## What is being asked
Using the entries below, return word for word the lines from the one containing "Copy the PayPal webhook URL" up to and including the last.

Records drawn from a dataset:
- - - -

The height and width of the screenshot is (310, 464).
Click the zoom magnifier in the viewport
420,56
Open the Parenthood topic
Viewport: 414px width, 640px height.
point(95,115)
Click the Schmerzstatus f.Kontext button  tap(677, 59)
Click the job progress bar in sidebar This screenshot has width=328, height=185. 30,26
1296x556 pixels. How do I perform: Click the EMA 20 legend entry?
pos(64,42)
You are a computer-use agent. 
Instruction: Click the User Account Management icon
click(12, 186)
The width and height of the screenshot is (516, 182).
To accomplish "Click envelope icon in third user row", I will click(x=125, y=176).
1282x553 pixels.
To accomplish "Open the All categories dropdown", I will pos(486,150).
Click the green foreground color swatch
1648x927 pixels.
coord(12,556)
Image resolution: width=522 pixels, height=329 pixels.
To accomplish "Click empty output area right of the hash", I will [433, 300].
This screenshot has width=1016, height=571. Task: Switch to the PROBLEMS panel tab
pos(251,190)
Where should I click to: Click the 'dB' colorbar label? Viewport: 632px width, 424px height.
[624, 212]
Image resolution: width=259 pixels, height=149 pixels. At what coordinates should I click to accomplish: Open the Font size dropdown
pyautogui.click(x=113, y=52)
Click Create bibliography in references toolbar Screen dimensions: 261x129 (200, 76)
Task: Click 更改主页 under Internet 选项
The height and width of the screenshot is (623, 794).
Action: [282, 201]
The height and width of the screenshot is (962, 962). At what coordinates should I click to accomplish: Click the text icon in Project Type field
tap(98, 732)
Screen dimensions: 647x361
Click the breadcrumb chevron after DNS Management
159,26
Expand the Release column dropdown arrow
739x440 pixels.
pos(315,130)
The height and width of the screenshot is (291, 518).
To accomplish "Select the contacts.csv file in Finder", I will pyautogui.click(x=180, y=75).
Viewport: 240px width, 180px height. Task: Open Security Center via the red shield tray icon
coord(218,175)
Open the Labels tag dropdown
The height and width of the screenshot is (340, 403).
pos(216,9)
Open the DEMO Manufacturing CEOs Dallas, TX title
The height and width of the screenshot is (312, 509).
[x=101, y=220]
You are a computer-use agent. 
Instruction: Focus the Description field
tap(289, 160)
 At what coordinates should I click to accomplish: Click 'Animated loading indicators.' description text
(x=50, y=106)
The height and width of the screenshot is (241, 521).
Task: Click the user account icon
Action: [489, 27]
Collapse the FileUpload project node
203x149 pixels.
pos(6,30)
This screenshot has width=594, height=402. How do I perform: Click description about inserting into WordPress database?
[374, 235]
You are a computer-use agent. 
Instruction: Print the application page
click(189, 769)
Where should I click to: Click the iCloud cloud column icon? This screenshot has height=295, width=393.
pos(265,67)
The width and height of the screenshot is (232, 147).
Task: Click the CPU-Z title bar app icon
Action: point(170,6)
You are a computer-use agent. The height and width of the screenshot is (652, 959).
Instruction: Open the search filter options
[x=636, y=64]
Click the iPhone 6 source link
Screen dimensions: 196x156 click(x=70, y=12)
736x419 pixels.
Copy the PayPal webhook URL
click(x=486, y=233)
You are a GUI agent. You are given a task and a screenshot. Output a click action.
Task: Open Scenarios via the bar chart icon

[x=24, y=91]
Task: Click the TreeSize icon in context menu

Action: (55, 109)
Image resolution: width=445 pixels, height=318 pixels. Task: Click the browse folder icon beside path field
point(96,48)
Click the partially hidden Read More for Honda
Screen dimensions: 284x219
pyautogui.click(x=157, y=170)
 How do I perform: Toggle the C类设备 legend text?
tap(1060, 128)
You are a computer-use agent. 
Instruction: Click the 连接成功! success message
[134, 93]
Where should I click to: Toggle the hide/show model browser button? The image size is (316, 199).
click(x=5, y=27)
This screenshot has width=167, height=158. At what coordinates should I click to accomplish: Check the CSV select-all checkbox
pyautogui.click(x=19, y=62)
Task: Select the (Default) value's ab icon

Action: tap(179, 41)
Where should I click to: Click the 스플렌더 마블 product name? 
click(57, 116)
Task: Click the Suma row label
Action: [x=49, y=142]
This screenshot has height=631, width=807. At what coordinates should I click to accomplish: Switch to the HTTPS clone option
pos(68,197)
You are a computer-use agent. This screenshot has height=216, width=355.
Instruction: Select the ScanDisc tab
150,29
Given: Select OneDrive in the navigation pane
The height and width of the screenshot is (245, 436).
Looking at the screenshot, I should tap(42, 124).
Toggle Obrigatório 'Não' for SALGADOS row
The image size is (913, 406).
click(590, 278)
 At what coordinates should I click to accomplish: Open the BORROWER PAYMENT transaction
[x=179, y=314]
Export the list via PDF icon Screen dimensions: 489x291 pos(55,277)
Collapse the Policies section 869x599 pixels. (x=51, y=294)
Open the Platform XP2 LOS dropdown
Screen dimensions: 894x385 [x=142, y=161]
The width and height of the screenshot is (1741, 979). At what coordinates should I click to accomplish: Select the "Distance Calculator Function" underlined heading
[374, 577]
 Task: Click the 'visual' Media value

- - - -

## Written response
Copy the PayPal webhook URL
click(x=486, y=233)
You are a GUI agent. You are given a task and a screenshot. Output a click action.
Task: Open Scenarios via the bar chart icon

[x=24, y=91]
Task: Click the TreeSize icon in context menu

Action: (55, 109)
Image resolution: width=445 pixels, height=318 pixels. Task: Click the browse folder icon beside path field
point(96,48)
Click the partially hidden Read More for Honda
Screen dimensions: 284x219
pyautogui.click(x=157, y=170)
 How do I perform: Toggle the C类设备 legend text?
tap(1060, 128)
You are a computer-use agent. 
Instruction: Click the 连接成功! success message
[134, 93]
Where should I click to: Toggle the hide/show model browser button? The image size is (316, 199).
click(x=5, y=27)
This screenshot has width=167, height=158. At what coordinates should I click to accomplish: Check the CSV select-all checkbox
pyautogui.click(x=19, y=62)
Task: Select the (Default) value's ab icon

Action: tap(179, 41)
Where should I click to: Click the 스플렌더 마블 product name? 
click(57, 116)
Task: Click the Suma row label
Action: [x=49, y=142]
This screenshot has height=631, width=807. At what coordinates should I click to accomplish: Switch to the HTTPS clone option
pos(68,197)
You are a computer-use agent. This screenshot has height=216, width=355.
Instruction: Select the ScanDisc tab
150,29
Given: Select OneDrive in the navigation pane
The height and width of the screenshot is (245, 436).
Looking at the screenshot, I should tap(42, 124).
Toggle Obrigatório 'Não' for SALGADOS row
The image size is (913, 406).
click(590, 278)
 At what coordinates should I click to accomplish: Open the BORROWER PAYMENT transaction
[x=179, y=314]
Export the list via PDF icon Screen dimensions: 489x291 pos(55,277)
Collapse the Policies section 869x599 pixels. (x=51, y=294)
Open the Platform XP2 LOS dropdown
Screen dimensions: 894x385 [x=142, y=161]
The width and height of the screenshot is (1741, 979). At what coordinates should I click to accomplish: Select the "Distance Calculator Function" underlined heading
[374, 577]
 Task: Click the 'visual' Media value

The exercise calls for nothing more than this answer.